Now, we rewrite the original equation using these expanded forms:
$$13y - 52 - 3y + 27 - 5y - 20 = 0$$

**step3** Combining terms with 'y'

Next, we group and combine all the terms that contain 'y'.
The terms with 'y' are $$13y$$, $$-3y$$, and $$-5y$$.
Let's combine them:
$$13y - 3y = 10y$$
Then, $$10y - 5y = 5y$$
So, all the 'y' terms combine to $$5y$$.

**step4** Combining constant terms

Now, we group and combine all the numbers (constant terms) together.
The constant terms are $$-52$$, $$+27$$, and $$-20$$.
Let's combine them:
First, combine the negative numbers: $$-52 - 20 = -72$$
Then, add the positive number: $$-72 + 27$$
To calculate $$-72 + 27$$, we find the difference between 72 and 27, and the result will have the sign of the larger number (which is 72, so negative).
$$72 - 27 = 45$$
So, $$-72 + 27 = -45$$.
All the constant terms combine to $$-45$$.

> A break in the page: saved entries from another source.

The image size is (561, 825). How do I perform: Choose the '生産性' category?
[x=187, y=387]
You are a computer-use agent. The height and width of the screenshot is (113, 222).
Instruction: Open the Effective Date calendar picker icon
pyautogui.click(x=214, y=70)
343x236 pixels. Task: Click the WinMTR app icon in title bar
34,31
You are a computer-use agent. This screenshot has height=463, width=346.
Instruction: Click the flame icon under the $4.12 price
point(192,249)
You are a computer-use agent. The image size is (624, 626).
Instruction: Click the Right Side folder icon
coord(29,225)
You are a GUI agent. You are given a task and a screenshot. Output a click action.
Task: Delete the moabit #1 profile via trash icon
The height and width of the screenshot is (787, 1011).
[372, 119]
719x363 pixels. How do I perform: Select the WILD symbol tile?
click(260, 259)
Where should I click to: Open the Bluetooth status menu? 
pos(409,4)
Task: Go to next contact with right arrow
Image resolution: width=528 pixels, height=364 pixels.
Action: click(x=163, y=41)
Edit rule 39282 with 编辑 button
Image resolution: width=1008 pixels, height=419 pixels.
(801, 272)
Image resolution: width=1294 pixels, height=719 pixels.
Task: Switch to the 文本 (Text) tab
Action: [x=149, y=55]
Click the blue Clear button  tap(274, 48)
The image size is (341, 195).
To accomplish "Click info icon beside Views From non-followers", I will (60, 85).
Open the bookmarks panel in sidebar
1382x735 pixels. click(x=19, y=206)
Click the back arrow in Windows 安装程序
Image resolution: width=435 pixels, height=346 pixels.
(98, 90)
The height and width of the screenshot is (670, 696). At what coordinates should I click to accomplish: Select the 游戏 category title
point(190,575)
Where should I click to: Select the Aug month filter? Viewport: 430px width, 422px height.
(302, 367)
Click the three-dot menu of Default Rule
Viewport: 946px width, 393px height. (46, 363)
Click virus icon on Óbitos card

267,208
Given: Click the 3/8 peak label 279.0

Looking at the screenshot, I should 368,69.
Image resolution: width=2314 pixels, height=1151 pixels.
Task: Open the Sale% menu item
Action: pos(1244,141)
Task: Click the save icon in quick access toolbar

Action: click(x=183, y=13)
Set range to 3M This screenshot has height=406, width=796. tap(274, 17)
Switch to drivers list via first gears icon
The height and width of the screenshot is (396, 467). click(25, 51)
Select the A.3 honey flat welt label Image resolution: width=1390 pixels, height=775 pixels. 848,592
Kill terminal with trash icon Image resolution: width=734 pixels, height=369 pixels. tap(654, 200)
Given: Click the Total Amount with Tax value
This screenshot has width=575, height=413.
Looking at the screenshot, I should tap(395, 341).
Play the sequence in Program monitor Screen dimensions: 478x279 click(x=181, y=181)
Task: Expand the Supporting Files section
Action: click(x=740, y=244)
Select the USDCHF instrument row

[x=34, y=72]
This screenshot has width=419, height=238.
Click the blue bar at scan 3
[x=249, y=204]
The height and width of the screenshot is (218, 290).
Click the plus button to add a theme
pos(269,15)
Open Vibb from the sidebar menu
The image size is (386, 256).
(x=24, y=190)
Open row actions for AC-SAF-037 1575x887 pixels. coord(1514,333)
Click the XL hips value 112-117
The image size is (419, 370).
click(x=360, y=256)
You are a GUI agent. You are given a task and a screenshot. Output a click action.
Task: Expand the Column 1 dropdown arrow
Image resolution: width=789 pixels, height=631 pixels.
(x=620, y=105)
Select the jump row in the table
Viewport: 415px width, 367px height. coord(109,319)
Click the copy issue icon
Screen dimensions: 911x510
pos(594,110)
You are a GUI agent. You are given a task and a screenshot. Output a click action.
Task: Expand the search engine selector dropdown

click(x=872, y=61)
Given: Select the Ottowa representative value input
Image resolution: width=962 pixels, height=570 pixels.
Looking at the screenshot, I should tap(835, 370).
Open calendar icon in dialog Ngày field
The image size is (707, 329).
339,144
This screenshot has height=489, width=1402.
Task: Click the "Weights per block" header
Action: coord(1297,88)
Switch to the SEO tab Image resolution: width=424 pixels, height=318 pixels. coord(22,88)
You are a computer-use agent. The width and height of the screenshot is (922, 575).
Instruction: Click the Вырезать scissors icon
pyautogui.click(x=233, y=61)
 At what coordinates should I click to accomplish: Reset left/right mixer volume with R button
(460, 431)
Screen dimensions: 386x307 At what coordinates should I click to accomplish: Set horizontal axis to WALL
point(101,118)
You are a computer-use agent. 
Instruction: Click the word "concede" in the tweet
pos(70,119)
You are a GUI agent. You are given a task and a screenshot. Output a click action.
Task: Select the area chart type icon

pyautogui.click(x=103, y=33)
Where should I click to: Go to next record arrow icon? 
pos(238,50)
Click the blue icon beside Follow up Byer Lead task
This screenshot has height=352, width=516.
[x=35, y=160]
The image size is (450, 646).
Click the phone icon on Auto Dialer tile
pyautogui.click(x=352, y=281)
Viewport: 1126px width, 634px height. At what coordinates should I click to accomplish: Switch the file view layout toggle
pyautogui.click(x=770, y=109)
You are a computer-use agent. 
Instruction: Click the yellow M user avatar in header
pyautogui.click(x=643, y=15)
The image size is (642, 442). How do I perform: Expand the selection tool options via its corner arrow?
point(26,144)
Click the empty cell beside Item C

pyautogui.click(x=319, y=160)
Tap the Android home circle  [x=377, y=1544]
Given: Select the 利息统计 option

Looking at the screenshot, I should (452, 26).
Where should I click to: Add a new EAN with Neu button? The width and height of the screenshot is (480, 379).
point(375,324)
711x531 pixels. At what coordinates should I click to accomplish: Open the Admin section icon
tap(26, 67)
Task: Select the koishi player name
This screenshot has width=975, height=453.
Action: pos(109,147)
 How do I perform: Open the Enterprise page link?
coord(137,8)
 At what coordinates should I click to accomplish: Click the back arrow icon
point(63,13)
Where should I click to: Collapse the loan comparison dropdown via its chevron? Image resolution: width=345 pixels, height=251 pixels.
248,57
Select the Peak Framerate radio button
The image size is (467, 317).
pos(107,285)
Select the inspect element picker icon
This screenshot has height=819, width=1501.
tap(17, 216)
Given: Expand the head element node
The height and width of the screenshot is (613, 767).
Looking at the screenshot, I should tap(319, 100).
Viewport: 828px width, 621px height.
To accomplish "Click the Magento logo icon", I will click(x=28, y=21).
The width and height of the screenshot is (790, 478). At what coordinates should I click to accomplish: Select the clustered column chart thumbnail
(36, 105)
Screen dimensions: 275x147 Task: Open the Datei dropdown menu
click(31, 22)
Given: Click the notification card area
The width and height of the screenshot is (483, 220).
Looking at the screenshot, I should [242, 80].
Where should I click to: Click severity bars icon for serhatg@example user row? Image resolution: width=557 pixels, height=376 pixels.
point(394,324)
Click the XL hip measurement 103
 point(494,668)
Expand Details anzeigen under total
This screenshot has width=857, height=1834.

**step5** Rewriting the simplified equation

After combining the 'y' terms and the constant terms, the equation simplifies to:
$$5y - 45 = 0$$

**step6** Isolating 'y'

To find the value of 'y', we need to get 'y' by itself on one side of the equation.
The equation is $$5y - 45 = 0$$.
First, we add $$45$$ to both sides of the equation to move the constant term to the right side:
$$5y - 45 + 45 = 0 + 45$$
$$5y = 45$$
Now, 'y' is being multiplied by $$5$$. To find 'y', we divide both sides of the equation by $$5$$:
$$5y \div 5 = 45 \div 5$$
$$y = 9$$

**step7** Verifying the solution

We can check our answer by substituting $$y = 9$$ back into the original equation to ensure both sides are equal:
Original equation: $$13\left(y-4\right)-3\left(y-9\right)-5\left(y+4\right)=0$$
Substitute $$y=9$$:
$$13\left(9-4\right)-3\left(9-9\right)-5\left(9+4\right)=0$$
$$13\left(5\right)-3\left(0\right)-5\left(13\right)=0$$
Now perform the multiplications:
$$65 - 0 - 65 = 0$$
$$0 = 0$$
Since both sides of the equation are equal, our solution $$y=9$$ is correct.